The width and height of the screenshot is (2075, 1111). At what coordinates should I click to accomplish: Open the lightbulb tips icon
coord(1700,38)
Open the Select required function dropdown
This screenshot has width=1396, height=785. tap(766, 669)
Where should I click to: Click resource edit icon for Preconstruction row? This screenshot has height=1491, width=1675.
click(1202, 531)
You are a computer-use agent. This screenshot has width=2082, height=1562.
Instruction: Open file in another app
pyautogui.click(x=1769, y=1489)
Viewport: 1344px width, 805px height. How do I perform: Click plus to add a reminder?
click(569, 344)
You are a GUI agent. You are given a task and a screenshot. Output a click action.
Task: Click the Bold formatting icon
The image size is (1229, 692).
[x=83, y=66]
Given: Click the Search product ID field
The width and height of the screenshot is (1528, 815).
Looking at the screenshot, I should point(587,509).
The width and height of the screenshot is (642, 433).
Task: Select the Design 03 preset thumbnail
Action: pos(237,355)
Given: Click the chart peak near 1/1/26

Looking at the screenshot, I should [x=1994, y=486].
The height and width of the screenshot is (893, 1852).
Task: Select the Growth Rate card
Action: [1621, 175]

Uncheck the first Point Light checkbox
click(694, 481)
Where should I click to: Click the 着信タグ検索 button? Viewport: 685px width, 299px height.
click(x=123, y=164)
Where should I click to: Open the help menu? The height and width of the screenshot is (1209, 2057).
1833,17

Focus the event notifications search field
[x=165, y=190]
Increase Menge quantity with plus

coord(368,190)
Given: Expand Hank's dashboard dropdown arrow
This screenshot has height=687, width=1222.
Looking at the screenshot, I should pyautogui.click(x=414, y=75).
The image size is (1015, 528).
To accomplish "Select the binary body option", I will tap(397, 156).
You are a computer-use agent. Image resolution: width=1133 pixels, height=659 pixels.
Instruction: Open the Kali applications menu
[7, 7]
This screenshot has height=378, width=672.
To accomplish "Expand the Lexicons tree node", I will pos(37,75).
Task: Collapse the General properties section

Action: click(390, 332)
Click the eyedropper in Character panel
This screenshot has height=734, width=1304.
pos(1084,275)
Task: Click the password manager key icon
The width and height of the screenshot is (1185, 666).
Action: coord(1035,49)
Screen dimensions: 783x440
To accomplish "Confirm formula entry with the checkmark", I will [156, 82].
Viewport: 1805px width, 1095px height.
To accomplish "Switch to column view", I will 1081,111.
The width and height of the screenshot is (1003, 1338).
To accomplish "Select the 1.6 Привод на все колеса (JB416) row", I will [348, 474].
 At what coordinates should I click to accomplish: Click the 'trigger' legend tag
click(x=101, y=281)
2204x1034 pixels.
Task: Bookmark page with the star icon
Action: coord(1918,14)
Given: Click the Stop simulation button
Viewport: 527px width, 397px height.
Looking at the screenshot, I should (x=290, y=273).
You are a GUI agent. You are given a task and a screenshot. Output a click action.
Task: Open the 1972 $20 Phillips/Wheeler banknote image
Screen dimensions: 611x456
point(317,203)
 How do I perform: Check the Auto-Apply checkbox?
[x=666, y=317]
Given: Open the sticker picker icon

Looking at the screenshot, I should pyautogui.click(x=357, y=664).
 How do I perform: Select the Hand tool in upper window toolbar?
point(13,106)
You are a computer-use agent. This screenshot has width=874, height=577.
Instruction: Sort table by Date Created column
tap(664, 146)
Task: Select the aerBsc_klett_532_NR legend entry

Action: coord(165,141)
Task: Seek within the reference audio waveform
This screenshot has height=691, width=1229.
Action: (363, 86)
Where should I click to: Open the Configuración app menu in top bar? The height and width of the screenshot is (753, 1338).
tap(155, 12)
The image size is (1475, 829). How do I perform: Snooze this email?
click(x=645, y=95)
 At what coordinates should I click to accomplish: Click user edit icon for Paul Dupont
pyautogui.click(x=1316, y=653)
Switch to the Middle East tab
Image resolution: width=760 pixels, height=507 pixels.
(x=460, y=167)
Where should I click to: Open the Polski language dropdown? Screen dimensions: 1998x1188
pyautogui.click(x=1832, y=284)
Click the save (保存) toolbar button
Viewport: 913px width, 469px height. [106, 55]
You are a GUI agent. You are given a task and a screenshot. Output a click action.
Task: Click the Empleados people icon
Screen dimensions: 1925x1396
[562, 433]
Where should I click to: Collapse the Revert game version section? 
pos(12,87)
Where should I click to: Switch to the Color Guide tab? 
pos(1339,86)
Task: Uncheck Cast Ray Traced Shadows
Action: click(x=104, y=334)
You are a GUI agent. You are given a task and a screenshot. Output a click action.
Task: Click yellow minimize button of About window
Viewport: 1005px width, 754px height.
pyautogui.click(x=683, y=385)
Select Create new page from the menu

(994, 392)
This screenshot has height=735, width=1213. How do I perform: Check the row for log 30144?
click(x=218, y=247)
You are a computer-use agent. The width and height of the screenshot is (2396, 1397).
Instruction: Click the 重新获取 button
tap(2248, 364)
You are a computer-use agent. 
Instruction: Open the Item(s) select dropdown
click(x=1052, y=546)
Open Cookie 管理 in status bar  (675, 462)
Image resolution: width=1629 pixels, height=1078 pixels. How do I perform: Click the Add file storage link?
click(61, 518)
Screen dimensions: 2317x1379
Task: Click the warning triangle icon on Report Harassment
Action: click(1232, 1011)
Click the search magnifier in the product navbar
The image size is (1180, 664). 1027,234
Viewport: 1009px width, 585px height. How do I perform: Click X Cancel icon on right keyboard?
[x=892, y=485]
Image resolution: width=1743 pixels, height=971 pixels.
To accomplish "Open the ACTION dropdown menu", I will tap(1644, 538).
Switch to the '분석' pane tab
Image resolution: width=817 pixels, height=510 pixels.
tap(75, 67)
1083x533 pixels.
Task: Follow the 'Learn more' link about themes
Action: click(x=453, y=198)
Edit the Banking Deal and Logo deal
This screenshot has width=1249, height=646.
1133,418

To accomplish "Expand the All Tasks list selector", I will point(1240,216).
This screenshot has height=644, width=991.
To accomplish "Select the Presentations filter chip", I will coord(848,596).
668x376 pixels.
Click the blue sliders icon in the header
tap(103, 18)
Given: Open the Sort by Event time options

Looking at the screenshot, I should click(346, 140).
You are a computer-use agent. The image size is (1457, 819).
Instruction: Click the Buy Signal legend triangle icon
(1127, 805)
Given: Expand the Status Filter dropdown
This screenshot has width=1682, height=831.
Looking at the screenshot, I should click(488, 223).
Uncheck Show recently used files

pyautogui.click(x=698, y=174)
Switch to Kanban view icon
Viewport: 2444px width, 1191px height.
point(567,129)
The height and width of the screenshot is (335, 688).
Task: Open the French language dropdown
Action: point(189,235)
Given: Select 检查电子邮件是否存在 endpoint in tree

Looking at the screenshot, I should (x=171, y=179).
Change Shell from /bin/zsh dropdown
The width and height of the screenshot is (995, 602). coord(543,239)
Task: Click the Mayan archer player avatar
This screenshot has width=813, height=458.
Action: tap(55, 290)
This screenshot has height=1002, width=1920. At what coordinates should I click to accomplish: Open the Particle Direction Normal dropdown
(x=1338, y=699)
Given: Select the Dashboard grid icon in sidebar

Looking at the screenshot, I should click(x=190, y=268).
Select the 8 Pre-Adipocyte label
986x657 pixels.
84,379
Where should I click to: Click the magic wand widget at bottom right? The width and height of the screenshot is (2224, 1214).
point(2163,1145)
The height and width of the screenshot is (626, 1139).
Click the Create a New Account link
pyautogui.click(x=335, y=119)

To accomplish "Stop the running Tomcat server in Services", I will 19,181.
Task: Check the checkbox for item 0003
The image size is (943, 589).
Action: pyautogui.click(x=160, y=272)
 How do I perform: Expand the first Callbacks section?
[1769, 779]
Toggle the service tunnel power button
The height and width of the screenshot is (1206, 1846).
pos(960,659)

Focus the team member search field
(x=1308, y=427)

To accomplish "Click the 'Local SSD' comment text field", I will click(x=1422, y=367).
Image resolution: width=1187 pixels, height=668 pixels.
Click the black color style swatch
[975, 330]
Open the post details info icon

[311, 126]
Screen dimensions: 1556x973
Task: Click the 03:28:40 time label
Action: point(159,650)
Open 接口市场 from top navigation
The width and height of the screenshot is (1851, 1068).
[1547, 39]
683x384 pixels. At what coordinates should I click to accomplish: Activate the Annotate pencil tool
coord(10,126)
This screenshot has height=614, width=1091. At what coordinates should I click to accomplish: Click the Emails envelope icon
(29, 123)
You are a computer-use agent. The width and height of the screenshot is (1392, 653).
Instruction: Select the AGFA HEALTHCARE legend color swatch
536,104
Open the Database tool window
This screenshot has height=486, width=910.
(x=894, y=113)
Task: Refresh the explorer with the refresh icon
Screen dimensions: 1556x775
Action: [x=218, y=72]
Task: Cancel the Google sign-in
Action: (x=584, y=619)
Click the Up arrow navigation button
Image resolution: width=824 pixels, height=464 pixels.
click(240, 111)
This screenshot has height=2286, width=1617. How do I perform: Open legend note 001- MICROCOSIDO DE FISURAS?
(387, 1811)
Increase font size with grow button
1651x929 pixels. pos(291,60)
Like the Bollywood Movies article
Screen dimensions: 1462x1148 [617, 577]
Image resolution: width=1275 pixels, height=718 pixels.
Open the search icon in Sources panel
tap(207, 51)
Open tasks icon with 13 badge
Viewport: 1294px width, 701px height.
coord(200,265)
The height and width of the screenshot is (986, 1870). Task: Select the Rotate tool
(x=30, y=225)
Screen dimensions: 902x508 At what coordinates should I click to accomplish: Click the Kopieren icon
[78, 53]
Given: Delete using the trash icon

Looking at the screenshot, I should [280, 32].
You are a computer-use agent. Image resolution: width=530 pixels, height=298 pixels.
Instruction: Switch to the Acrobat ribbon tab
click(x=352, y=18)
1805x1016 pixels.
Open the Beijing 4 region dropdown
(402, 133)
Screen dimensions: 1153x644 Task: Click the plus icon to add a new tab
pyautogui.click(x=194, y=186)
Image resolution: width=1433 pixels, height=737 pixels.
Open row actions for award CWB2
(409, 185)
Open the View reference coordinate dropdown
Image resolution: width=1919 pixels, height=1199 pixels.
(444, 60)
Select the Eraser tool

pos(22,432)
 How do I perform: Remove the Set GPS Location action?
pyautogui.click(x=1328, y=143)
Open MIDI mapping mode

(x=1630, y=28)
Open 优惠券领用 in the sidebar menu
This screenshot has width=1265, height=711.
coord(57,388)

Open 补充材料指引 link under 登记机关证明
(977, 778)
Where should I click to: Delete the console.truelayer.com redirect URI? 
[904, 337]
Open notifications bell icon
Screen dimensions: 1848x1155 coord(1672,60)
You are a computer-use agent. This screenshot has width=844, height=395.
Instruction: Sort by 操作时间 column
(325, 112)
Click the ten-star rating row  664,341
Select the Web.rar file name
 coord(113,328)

----------------

• [PROMPT]: Your answer must be the count of lines in the data that contain "Stop", with no added words.

• [OUTPUT BELOW]: 2